In its latest Monthly Oil Market Report, the group of producer nations said non-OPEC supplies were set to run at an average pace of 59.62m barrels per day in 2018, or 1.72m b/d more than during the previous year.
That was 10,000 b/d more than predicted in the April MOMR.
Demand growth on the other hand was seen at 1.65m b/d or 98.85m b/d or 25,000 b/d more than in April's estimate, reflecting firm readings on OECD data throughout the first quarter.
That followed an identical-sized gain in 2017.
China was expected to lead oil demand growth in 2018.
Underpinning OPEC's forecasts on the demand side of the equation was a projection for global GDP growth of 3.8% during the current year.
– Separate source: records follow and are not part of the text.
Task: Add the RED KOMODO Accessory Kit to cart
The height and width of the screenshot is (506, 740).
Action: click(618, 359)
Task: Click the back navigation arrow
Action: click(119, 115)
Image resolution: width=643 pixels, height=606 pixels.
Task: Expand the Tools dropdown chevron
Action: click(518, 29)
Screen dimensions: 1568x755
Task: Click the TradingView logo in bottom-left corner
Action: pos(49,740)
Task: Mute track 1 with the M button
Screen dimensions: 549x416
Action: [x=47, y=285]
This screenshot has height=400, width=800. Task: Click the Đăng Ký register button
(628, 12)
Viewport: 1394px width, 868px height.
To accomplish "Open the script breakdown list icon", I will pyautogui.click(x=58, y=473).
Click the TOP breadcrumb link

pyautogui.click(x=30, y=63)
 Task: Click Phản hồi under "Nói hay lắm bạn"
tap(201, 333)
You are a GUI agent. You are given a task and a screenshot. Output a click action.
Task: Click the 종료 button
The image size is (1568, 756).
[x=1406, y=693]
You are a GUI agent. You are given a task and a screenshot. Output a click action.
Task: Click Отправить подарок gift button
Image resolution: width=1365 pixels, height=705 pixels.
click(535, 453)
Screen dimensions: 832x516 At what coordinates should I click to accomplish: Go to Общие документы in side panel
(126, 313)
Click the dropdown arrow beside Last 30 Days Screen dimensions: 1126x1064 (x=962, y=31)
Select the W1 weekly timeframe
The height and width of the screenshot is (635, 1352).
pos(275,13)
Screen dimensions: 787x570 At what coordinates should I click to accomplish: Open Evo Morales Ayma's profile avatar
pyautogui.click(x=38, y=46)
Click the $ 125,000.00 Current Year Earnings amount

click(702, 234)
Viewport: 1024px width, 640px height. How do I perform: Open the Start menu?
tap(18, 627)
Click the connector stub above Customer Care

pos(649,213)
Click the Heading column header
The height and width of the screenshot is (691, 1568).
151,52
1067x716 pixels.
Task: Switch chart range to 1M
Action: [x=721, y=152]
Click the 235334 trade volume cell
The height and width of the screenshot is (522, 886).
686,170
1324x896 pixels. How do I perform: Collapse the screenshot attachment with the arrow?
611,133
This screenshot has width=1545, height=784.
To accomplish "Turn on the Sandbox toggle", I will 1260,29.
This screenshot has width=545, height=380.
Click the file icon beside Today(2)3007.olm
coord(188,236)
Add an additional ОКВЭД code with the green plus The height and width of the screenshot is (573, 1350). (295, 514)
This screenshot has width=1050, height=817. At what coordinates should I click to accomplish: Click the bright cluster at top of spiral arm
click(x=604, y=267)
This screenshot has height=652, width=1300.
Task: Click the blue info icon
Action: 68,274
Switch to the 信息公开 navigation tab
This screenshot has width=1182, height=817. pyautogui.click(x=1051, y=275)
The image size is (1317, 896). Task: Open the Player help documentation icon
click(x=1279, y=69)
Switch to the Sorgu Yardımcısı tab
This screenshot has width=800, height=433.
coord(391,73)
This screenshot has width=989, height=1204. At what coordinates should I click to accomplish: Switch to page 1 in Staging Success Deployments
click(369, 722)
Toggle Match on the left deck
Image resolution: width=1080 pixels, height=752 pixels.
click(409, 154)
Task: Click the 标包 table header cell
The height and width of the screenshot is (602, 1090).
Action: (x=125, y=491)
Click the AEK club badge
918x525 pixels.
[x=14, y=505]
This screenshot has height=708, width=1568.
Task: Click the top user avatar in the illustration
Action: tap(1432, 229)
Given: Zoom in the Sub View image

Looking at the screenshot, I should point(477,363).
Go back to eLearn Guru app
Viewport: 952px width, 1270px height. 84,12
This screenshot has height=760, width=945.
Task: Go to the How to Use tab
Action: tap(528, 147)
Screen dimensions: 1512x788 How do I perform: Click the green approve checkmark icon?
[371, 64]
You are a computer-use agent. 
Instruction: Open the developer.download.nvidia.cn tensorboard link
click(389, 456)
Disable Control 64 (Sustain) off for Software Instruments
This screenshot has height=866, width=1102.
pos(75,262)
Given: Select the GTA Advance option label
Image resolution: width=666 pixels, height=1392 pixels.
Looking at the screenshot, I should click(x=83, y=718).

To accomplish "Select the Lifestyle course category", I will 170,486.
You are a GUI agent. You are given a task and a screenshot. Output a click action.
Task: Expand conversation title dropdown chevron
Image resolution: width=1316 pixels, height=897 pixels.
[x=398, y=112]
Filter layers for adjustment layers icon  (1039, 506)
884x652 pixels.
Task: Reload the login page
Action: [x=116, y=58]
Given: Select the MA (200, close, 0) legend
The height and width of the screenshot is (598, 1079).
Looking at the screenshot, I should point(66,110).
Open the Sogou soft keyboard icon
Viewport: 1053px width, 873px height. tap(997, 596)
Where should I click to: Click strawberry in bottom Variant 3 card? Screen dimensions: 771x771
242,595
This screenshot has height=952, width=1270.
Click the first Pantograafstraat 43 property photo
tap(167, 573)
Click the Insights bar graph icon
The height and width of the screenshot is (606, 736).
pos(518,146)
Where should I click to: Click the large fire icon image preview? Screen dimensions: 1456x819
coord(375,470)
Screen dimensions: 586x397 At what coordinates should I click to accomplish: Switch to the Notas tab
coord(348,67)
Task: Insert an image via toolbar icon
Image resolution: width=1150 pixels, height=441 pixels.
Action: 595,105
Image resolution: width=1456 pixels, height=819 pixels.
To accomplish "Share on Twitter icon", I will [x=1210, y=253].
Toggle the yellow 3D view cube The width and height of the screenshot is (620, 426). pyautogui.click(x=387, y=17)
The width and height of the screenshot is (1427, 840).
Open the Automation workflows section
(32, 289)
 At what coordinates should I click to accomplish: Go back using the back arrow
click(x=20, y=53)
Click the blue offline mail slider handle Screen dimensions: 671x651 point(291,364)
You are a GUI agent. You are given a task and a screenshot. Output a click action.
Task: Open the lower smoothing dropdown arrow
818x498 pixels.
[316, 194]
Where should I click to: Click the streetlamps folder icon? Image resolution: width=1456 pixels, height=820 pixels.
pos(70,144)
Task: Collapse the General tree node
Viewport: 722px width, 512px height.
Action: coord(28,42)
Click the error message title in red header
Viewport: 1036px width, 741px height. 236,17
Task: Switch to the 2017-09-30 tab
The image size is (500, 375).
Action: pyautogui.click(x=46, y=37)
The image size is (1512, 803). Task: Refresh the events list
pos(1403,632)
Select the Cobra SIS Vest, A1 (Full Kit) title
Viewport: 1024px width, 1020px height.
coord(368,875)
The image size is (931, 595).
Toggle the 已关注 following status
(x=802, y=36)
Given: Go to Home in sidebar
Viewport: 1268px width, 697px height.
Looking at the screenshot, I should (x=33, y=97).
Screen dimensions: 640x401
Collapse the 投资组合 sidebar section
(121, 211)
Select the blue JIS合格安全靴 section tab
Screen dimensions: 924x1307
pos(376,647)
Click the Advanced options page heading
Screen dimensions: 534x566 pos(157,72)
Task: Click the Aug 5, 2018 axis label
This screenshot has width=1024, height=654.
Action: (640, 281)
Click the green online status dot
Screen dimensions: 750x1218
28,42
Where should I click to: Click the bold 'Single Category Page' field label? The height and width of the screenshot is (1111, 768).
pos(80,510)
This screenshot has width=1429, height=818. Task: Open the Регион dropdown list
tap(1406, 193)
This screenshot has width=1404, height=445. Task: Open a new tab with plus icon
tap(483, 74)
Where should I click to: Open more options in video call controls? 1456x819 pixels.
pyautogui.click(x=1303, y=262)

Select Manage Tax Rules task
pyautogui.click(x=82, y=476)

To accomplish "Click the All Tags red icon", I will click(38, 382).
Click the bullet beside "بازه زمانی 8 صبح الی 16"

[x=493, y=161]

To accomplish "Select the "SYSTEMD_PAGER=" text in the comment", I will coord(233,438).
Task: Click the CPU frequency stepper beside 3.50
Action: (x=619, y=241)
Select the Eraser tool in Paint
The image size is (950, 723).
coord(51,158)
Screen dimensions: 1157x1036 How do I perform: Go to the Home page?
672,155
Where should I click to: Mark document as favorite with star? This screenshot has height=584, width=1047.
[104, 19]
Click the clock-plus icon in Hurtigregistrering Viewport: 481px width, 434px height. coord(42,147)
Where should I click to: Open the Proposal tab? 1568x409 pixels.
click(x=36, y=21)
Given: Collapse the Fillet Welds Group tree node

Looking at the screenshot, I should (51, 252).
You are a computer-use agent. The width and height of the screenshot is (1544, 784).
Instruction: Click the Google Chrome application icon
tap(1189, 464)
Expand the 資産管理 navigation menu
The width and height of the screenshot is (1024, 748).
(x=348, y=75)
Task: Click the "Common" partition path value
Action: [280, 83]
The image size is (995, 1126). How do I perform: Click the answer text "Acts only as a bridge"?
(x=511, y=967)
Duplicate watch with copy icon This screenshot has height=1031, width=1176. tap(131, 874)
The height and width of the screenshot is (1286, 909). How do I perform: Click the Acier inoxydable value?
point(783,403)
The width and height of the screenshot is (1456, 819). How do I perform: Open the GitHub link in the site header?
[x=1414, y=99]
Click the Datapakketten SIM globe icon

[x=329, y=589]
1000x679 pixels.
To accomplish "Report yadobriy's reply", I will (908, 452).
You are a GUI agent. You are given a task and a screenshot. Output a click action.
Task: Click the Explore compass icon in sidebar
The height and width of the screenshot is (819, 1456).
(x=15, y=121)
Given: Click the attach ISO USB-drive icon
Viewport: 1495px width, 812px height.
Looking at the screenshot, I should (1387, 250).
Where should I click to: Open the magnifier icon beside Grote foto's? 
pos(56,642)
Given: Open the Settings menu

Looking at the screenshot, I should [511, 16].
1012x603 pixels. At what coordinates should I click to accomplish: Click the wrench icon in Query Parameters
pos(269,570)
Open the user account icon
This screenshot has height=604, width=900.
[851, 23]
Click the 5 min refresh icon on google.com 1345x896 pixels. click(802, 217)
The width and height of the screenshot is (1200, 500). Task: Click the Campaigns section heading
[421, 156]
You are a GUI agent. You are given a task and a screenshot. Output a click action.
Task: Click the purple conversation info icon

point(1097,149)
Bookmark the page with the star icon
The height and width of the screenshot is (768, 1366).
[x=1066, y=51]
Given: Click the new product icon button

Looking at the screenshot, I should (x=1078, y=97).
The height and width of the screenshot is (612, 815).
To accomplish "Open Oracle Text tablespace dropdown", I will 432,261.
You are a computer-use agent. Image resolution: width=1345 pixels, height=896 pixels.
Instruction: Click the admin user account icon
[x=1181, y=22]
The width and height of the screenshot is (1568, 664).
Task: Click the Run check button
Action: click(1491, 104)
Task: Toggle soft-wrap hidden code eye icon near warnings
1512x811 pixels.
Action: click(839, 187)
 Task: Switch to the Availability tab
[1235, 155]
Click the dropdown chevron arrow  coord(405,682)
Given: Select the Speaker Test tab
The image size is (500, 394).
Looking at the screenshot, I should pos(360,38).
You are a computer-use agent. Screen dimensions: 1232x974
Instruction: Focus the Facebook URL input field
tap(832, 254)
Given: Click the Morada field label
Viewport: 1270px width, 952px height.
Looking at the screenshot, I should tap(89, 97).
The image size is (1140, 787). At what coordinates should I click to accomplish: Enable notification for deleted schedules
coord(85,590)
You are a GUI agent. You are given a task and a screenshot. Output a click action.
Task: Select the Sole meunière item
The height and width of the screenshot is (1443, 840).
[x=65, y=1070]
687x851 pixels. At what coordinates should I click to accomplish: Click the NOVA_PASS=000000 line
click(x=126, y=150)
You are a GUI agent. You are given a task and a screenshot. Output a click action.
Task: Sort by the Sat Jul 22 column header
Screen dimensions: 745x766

Commercial oil stocks in the OECD fell to the equivalent of 59.9 days of 'forward cover', which was 1.6 below the latest five-day average, OPEC said.
The so-called 'call on OPEC' for 2017 meanwhile was revised higher by 0.6m b/d to stand at 33.0m b/d, but was seen declining by 0.3m b/d to 32.7m b/d in 2018.
Commenting on the outlook for oil prices, in remarks to Bloomberg TV, Bank of America-Merrill Lynch's Francisco Blanch said the price of oil could peak above $90 and perhaps rise as high as $100 and that was without factoring in any withdrawal in Iranian barrels from the market.
That echoed the conclusions expressed in a 9 May report in which Blanch and his team revised higher their forecasts for the average price of Brent in 2018 and 2019 to $70 and $75, respectively, on the back of the ongoing "collapse" in Venezuelan supplies.
Events in the South American country would combine with a coordinated move by Russia and Saudi to put a floor underneath prices, they said.
They also set a $90 per barrel target for Brent in the second quarter of 2019, adding that there was a risk of $100 per barrel in 2019.
However, Blanch and his team expressed concern that "these market dynamics could unfold over a shorter timeframe".
Additional upside risks to the outlook included geopolitics (Iran) and US supply bottlenecks, with the latter linked to transport constraints and service cost pressures.
Blanch and his team were forecasting a demand-supply deficit of 630,000 b/d in 2018 and of 300,000 b/d in 2019, on the back of increased demand in each of those two years of 1.54m b/d (OECD: 0.3m b/d, Emerging markets: 1.24m b/d) and 1.395m b/d (OECD: 0.145m b/d, Emerging markets: 1.25m b/d).